Sepsis induces increased expression of PD-1 and its ligand on F4/80+ cells. a Experimental sepsis produced by CLP induces upregulation of the percentage of WT mouse peritoneal macrophages (gated as F4/80+) expressing PD-1. b While mice lacking the PD-1 gene (PD-1−/−) product exhibited no detectable PD-1 on their peritoneal macrophages (left), they still upregulated the percentage of macrophages that were PD-L1+ to the same extent and fashion as WT CLP animal cells (right). Summary data is presented as mean ± SEM derived from n = 6-8 independent mouse macrophage preparations assessed per treatment group.
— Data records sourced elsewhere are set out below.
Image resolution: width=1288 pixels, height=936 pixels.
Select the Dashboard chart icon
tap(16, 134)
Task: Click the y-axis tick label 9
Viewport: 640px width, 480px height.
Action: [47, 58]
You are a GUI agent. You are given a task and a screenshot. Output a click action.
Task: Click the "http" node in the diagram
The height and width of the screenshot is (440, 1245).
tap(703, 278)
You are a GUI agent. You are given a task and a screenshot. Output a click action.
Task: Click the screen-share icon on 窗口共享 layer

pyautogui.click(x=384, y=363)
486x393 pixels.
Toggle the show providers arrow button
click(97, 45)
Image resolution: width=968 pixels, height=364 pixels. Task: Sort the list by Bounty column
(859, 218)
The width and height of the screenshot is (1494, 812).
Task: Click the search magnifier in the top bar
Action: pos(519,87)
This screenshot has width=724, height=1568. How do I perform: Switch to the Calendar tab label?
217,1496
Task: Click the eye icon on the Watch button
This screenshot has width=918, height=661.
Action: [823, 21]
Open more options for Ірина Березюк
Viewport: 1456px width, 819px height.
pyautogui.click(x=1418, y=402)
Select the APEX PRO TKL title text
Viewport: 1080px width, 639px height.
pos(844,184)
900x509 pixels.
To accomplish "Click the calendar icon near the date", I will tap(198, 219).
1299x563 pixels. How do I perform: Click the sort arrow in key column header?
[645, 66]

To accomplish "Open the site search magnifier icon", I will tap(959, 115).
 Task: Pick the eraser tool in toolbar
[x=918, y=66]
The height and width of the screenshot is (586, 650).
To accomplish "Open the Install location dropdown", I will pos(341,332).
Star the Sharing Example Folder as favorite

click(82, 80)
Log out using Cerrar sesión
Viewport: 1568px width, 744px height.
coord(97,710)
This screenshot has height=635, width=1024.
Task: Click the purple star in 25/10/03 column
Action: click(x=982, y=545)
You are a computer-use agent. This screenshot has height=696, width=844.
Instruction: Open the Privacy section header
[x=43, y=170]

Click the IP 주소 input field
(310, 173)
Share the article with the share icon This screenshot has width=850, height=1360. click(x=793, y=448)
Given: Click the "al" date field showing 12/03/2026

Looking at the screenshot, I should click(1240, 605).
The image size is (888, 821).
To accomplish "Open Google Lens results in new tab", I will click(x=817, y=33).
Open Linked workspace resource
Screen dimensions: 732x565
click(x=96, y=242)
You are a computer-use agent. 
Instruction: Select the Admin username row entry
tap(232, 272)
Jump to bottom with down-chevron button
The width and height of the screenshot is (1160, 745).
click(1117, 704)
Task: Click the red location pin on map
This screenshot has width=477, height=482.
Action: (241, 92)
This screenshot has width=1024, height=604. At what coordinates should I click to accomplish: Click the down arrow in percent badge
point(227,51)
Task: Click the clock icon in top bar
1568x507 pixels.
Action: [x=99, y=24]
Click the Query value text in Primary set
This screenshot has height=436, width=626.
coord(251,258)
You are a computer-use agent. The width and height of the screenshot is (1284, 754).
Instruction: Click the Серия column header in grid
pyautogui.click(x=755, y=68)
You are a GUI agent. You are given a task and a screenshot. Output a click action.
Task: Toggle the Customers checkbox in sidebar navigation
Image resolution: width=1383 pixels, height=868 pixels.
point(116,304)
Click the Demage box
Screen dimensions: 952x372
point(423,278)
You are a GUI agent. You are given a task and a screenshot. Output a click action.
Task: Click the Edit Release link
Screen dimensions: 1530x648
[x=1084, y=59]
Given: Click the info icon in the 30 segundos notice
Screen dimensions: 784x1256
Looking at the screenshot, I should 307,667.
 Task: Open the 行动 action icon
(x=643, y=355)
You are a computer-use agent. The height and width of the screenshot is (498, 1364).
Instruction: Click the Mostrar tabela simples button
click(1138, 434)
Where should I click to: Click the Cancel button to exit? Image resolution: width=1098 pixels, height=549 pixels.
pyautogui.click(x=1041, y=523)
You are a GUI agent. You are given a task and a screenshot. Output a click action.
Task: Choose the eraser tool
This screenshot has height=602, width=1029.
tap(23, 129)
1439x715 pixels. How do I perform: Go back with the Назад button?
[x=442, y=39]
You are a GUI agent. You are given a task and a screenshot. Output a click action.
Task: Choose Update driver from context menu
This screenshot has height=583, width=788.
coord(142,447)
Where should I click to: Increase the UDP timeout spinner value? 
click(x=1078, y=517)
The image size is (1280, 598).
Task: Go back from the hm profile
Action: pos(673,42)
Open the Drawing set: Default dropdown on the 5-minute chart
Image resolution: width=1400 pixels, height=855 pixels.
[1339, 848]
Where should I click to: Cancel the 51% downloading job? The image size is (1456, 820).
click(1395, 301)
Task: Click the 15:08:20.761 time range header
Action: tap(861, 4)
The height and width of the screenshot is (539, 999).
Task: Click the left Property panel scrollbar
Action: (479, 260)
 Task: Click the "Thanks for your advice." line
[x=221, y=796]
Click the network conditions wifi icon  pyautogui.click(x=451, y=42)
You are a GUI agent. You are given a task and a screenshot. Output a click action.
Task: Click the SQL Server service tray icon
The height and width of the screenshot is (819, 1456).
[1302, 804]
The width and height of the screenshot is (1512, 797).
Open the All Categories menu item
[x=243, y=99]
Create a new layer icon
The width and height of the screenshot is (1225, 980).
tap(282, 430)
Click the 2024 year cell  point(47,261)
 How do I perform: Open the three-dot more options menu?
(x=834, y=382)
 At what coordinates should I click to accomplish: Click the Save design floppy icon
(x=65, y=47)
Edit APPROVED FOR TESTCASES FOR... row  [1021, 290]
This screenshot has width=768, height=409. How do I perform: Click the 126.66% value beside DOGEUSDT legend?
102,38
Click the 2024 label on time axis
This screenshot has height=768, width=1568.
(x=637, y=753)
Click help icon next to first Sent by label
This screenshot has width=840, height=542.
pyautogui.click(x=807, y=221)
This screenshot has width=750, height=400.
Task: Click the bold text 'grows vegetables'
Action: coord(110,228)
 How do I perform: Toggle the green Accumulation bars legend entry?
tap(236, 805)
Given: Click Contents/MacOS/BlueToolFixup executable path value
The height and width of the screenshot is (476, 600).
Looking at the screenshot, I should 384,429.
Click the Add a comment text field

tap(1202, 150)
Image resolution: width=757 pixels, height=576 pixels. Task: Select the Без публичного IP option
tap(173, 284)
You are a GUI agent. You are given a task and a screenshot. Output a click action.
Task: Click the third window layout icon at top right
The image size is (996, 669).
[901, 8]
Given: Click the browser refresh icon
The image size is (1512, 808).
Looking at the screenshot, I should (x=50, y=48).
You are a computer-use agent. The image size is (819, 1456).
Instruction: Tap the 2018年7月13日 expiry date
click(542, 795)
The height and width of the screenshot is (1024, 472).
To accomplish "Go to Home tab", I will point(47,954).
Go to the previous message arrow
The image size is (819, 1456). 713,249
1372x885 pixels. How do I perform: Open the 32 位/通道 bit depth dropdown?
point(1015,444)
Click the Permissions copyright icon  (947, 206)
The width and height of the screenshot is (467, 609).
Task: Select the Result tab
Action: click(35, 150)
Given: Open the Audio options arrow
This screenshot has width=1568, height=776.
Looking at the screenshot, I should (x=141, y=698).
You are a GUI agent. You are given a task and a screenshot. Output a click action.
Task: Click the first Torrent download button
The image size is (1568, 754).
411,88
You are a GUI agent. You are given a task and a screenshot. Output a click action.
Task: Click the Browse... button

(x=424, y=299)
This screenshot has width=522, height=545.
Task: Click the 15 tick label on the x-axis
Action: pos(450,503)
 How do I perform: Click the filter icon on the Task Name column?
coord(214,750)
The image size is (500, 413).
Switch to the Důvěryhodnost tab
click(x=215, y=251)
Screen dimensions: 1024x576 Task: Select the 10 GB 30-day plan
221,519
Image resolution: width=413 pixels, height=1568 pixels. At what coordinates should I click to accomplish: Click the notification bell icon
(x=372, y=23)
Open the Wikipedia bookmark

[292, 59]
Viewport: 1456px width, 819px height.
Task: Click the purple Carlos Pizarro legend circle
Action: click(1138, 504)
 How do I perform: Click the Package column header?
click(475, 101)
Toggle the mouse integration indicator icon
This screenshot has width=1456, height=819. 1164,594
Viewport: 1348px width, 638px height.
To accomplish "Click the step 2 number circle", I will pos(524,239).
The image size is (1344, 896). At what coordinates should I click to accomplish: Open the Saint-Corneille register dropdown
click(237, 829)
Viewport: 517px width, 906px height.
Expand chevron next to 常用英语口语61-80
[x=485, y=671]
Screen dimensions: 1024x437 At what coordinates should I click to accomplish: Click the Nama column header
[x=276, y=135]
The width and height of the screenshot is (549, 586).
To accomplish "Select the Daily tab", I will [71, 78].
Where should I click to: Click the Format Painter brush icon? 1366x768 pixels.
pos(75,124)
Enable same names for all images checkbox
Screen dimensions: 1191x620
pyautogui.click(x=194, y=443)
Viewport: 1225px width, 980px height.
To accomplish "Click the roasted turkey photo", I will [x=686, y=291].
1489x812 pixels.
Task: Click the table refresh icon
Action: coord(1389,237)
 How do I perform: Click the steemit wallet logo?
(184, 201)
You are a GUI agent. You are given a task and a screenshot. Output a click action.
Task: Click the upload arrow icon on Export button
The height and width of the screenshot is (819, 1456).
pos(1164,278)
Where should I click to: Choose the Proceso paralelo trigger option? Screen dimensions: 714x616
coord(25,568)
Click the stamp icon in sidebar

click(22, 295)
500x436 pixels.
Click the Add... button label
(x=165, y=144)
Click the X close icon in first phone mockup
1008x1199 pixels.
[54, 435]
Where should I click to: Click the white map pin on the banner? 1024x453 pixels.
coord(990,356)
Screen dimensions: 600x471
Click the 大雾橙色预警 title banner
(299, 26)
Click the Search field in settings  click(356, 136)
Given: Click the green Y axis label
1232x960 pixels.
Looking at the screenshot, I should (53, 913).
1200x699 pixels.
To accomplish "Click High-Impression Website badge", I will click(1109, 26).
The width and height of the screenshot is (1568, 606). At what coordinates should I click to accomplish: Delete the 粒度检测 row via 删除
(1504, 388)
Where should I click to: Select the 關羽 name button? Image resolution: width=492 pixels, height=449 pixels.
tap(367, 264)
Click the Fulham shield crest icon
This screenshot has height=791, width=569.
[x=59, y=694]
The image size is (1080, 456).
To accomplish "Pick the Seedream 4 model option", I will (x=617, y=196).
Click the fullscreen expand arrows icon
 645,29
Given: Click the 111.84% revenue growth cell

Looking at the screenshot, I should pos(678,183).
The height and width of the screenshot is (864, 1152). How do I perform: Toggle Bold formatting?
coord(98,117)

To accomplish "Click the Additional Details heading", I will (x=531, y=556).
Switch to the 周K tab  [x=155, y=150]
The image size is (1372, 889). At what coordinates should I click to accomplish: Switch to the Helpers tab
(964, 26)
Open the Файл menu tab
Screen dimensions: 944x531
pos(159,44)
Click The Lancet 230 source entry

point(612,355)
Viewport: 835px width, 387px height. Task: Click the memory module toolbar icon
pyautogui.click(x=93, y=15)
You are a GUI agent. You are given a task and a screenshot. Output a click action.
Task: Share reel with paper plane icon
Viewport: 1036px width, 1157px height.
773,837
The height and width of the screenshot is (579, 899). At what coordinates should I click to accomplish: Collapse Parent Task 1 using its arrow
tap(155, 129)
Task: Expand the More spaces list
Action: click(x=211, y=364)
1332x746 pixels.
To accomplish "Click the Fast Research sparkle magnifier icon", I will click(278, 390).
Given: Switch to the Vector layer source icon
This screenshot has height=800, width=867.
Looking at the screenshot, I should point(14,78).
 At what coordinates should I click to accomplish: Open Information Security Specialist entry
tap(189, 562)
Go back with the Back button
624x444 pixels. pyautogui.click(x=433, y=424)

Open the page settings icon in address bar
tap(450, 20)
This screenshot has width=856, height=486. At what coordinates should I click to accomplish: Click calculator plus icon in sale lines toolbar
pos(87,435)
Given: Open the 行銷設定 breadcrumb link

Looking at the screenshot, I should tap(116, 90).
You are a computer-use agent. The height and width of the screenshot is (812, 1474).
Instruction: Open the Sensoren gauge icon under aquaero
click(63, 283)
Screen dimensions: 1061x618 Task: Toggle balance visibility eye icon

Asterisk (*) indicates the presence of a significant difference when p < 0.05 between CLP and Sham treatment for the equivalent genetic mouse background animals as determined by the Mann-Whitney rank-sum test. ND = Not detected.

Fig. 7

Treatment of J774 cells with either antibody to inhibit PD-1 ligation, or pharmacological inhibitors to its downstream signaling, inhibit cell migratory capacity. Determination of the effect of anti-PD-1 blocking antibody (10 or 20 μg/ml), a Rap1 inhibitor (Ggti at 50 μM) or the phosphatase inhibitor (orthovanadate at 10 μM) on fMLP (1 μM) induced J774 cell TransWell migration (see Methods for details). Summary data is presented as mean ± SEM from 3 repeat experiments. * p < 0.05 versus no treatments and no fMLP stimulation control group (far left open bar group); # p < 0.05 versus fMLP stimulation alone control group (2nd solid black bar on left side); as determined by ANOVA followed by Tukey's test.

Fig. 8

PD-1 co-localizes with CD11b on septic mouse peritoneal macrophages. a Representative three-color immunofluorescence staining of adherent peritoneal macrophages derived from Sham or CLP WT mice at 24 h post-CLP for the nucleus (DAPI), CD11b (anti-CD11b) and PD-1 (anti-PD-1) co-localization. b Results of a typical Western immunoblot analysis for PD-1 expression on immunoprecipitated protein (IP) samples obtained from the cell lysates of peritoneal macrophages harvested from Sham versus CLP mice using anti-mouse CD11b antibody or IgG control. c Summary/repeated integrated densitometric values (IDV) of PD-1 expression for CD11b IP samples are provided in the histogram. Data is presented as mean ± SEM derived from n = 4-8 independent mouse macrophage preparations assessed per treatment group. Asterisk (*) indicates the presence of a significant difference (p < 0.05) between CLP and Sham treatment animals as determined by the Mann-Whitney rank-sum test.

Fig. 9

A proposed model of how we believe the increase in septic WT mouse peritoneal macrophage expression of PD-1 (and the comparative effect of its absence in PD-1−/− mice) may affect the function of these leukocytes.